Here’s what I found:
* **For Q = 0:** My Model MR = -10(0) + 150 = **150**. (The table says '-' here, which makes sense as it's the starting point).
* **For Q = 2:** My Model MR = -10(2) + 150 = **130**. (The table's MR is 130). Wow, my model matched perfectly here!
* **For Q = 4:** My Model MR = -10(4) + 150 = **110**. (The table's MR is 90). My model's number is a bit higher.
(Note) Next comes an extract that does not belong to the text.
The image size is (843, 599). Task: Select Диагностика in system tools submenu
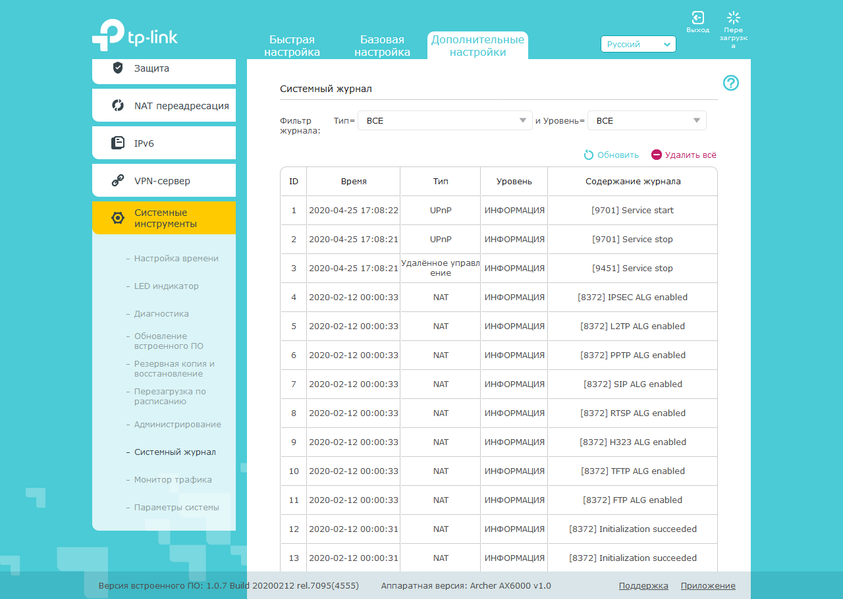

* **For Q = 6:** My Model MR = -10(6) + 150 = **90**. (The table's MR is 50). My model's number is even higher.
* **For Q = 8:** My Model MR = -10(8) + 150 = **70**. (The table's MR is 10). The difference is getting pretty big!
* **For Q = 10:** My Model MR = -10(10) + 150 = **50**. (The table's MR is -30). Here, my model says we're still making extra money, but the table says we're actually losing a bit of extra money for that last bit!

So, how good is my model? It's really good for Q=2, matching exactly! But as the quantity (Q) gets bigger, my model for Marginal Revenue starts to show different numbers than what's in the table. This means that while my "bendy line" formula for total revenue is a good overall fit, it doesn't *perfectly* describe the exact marginal revenue changes given in the table for every step. It gives a good idea, but the real-world numbers in the table have slightly different "slopes" or changes as Q goes up.